• REQUIREMENT 1
In the passage criticizing the Defendant, how old is he said to be?
• REQUIREMENT 2
Pick up the passage criticizing the Defendant after its last sentence and keep writing it.

The Scout Law demands that a person be Trustworthy; Loyal; Helpful; Friendly; Courteous; Kind; Obedient; Cheerful; Thrifty; Brave; Clean; and Reverent. This Defendant may be loyal to his party and the ultrawealthy like himself, but he was never trustworthy, courteous, or kind in his public affairs. His crimes show that he was not obedient. His demeanor was seldom cheerful. His only bravery took place in order to advance his political career.  

I have seen news reports that this Defendant is of “advanced age” and that he accepts responsibility for his crimes. He is 69 years old and of sound mind and body, not some feeble octogenarian. He has accepted responsibility pro forma, but shows no remorse for his crimes. Instead, he is sad for the effect they have had on his and his family’s reputations. He is sorry only that he was caught.

At the time he took his plea, he acknowledged that he knew that what he did was “illegal and improper,” yet he spent months claiming exactly the opposite. He claimed to be “sorry with regret,” but that had not stopped him from spending the period between August 2018 and 2019 predicting imminent and full exoneration. What sort of person knowingly exposes his own child to criminal jeopardy?

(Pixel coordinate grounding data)
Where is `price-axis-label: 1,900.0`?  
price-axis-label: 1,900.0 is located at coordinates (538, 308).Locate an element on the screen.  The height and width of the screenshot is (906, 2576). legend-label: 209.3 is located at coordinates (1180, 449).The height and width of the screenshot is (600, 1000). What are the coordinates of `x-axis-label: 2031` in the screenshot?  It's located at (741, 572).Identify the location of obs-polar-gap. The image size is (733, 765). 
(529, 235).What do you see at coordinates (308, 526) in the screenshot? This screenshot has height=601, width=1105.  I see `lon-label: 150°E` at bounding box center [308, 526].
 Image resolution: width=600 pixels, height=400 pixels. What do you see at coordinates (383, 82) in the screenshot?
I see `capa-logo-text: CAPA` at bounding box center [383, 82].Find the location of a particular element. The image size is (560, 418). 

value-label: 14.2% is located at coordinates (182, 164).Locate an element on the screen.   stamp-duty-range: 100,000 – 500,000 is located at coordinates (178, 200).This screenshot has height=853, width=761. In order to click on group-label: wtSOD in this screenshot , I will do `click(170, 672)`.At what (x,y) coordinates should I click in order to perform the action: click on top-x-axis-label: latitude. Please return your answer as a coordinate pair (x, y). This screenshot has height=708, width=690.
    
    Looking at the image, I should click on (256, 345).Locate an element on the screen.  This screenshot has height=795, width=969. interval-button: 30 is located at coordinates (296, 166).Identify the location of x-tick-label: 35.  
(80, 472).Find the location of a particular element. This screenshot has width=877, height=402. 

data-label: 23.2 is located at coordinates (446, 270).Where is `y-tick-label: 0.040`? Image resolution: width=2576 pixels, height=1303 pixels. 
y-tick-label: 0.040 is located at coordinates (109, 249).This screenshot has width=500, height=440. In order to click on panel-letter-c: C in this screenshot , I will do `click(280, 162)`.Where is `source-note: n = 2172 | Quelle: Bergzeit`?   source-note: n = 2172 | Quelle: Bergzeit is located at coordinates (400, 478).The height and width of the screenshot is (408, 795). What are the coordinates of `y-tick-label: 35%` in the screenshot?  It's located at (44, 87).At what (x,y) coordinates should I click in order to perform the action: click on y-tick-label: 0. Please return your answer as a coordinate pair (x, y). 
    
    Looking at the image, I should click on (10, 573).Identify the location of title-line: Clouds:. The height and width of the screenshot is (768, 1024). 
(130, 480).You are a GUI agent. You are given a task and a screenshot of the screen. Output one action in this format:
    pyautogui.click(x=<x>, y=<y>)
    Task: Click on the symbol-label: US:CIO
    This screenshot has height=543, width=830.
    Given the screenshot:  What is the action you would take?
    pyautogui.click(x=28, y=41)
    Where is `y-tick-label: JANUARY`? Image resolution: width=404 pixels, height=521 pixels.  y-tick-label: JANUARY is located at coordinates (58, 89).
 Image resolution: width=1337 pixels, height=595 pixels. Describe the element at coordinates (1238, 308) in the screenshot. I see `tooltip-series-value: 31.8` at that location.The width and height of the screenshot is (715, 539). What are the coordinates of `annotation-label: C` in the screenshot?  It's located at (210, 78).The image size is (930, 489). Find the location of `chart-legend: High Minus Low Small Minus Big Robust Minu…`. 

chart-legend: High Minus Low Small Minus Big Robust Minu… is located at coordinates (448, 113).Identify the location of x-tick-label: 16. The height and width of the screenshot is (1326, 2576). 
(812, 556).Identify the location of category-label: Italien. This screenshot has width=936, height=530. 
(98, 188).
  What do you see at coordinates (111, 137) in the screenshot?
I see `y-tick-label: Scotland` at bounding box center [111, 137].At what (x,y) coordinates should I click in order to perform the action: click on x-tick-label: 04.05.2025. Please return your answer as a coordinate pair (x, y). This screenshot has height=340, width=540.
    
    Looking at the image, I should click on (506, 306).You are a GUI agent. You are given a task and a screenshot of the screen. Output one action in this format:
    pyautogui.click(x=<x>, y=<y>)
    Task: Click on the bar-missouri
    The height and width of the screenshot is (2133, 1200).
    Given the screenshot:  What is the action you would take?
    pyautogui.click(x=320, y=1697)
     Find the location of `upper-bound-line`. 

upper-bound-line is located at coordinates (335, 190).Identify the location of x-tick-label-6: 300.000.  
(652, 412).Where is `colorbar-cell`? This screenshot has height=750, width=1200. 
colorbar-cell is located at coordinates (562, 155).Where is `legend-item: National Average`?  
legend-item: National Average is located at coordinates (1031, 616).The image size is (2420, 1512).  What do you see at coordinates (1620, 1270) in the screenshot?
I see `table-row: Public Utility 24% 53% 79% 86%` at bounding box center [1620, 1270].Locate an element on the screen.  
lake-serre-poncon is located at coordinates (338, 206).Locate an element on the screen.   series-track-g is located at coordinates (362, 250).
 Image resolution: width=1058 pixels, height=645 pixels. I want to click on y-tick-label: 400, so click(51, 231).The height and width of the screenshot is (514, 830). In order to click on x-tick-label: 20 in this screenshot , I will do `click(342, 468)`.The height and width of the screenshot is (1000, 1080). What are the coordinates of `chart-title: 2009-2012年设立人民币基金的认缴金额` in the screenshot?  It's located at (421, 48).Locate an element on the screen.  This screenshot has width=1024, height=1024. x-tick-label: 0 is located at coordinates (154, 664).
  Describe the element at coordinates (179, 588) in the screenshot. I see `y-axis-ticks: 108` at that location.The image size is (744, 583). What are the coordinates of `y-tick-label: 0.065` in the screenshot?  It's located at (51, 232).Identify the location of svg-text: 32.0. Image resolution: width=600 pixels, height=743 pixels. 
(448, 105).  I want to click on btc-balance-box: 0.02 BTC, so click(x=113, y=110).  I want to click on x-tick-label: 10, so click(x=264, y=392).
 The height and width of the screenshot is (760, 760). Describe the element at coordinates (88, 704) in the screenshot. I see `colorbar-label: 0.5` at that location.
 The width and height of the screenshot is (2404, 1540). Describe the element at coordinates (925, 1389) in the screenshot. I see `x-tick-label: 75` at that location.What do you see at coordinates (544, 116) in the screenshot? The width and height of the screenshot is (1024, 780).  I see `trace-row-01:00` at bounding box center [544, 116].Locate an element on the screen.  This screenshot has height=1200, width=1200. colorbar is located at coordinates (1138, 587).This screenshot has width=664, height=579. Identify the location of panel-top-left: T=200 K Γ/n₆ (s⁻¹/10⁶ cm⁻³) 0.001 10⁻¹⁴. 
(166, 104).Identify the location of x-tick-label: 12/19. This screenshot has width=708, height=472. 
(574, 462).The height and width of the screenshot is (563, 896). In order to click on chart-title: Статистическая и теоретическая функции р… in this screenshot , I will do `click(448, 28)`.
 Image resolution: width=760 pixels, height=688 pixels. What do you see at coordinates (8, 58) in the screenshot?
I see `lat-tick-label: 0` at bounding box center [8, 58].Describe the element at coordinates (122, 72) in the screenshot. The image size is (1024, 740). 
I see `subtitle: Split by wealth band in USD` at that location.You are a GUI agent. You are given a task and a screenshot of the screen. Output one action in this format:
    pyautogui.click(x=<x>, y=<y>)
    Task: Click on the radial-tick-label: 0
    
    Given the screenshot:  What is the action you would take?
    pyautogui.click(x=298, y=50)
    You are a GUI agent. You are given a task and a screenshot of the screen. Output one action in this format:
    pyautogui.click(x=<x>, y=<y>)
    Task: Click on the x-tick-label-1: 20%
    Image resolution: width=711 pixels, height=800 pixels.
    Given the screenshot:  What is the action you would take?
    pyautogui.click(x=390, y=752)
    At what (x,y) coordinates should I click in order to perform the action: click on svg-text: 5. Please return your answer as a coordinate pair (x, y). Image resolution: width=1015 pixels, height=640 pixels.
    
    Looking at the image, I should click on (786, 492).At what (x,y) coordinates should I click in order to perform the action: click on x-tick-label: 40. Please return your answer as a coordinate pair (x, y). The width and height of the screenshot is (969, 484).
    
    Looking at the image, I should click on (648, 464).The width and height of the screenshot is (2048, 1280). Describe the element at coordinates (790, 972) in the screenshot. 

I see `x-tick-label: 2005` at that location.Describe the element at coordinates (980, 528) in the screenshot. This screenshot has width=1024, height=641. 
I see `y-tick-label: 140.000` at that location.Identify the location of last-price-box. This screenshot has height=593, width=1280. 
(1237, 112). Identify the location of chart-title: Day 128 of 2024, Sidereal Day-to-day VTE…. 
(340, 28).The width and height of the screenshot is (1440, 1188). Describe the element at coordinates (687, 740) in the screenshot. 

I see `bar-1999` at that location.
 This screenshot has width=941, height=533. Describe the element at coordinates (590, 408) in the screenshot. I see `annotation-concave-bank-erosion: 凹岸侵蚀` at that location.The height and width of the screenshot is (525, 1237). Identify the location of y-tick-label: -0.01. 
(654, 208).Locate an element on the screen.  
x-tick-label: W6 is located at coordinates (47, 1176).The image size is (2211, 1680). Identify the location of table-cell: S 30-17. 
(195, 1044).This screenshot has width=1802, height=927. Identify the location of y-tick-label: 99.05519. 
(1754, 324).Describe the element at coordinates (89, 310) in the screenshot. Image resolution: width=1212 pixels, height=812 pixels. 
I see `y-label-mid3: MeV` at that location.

• ANSWER AREA 1
69 years old

• ANSWER AREA 2
When confronted through this process with his criminality, this Defendant did not come clean or confess. He ran for re-election. He claimed total innocence. He spent months denying culpability and defaming anyone who suggested otherwise, including his political opponents. Not one act or omission of this Defendant’s was indicative of any acknowledgment of personal responsibility or contrition.

This Defendant’s attorneys are quoted in news reports as arguing that society will “gain no benefit” from incarcerating this “husband, father, and grandfather.” Then what of these crimes? In what way is home detention at a luxury Florida estate a deterrent to others who might engage in similar criminality?

The convicted Defendant did not serve me as Congressman with dignity or honor. His first instinct was not to obey the law, but to enrich his family, friends, and other “downstream tipees”, most of whom have somehow, miraculously, avoided legal responsibility for their own knowing criminality. This Defendant was never looking out for the people he was elected to serve. He was only looking out for his own wallet and to expand the reach and scope of his political influence.

Shame and humiliation should come naturally in a situation such as this. That is an emotional and mental process involving some degree of self-awareness and conscience. It is not enough that this Defendant feel merely shame and be confined to his mansion. This honorable Court must use this high-profile criminal as an example to others and uphold the law this Defendant so cavalierly ignored.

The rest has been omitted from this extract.